THE TASK
Write only the number of lines in the data that contain the word "computer".
━━━ DATA SUPPLIED ━━━
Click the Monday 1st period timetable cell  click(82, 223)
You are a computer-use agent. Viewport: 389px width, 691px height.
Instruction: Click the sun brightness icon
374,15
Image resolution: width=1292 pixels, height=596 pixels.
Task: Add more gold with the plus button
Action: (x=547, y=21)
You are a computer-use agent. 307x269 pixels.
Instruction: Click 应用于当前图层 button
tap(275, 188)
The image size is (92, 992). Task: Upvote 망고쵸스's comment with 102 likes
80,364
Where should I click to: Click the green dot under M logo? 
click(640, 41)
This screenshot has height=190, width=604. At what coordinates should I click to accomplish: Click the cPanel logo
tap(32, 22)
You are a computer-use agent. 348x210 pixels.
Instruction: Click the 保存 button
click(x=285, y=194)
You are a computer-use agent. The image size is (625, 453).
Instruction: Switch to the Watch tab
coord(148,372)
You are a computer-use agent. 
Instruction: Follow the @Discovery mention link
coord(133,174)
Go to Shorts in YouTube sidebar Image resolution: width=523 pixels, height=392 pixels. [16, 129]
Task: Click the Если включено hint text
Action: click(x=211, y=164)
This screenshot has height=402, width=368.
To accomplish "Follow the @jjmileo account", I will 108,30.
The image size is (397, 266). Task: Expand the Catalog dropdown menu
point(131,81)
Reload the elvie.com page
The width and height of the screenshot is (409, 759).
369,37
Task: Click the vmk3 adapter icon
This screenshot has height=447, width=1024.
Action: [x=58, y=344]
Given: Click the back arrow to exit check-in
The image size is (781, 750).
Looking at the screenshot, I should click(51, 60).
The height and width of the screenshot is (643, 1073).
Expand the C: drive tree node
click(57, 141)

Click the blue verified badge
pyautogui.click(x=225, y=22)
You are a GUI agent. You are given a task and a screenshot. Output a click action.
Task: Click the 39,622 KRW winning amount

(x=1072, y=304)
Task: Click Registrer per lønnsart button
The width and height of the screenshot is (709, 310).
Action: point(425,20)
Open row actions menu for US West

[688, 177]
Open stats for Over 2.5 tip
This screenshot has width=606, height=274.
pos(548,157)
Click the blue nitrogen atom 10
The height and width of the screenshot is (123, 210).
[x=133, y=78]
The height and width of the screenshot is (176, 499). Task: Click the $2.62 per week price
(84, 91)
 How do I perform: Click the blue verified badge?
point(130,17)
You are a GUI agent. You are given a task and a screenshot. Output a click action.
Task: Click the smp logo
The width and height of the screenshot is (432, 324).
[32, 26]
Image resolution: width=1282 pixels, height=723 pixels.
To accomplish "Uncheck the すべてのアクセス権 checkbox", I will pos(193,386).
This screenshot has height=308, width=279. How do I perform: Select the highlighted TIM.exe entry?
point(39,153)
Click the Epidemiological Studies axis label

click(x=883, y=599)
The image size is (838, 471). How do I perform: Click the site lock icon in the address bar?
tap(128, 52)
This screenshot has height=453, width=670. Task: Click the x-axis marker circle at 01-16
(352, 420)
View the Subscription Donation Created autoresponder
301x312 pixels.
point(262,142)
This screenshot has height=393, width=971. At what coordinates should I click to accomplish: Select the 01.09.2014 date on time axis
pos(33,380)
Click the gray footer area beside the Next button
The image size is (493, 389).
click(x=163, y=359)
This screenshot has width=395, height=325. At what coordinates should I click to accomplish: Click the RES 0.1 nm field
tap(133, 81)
━━━
RESPONSE TO THE EXERCISE
5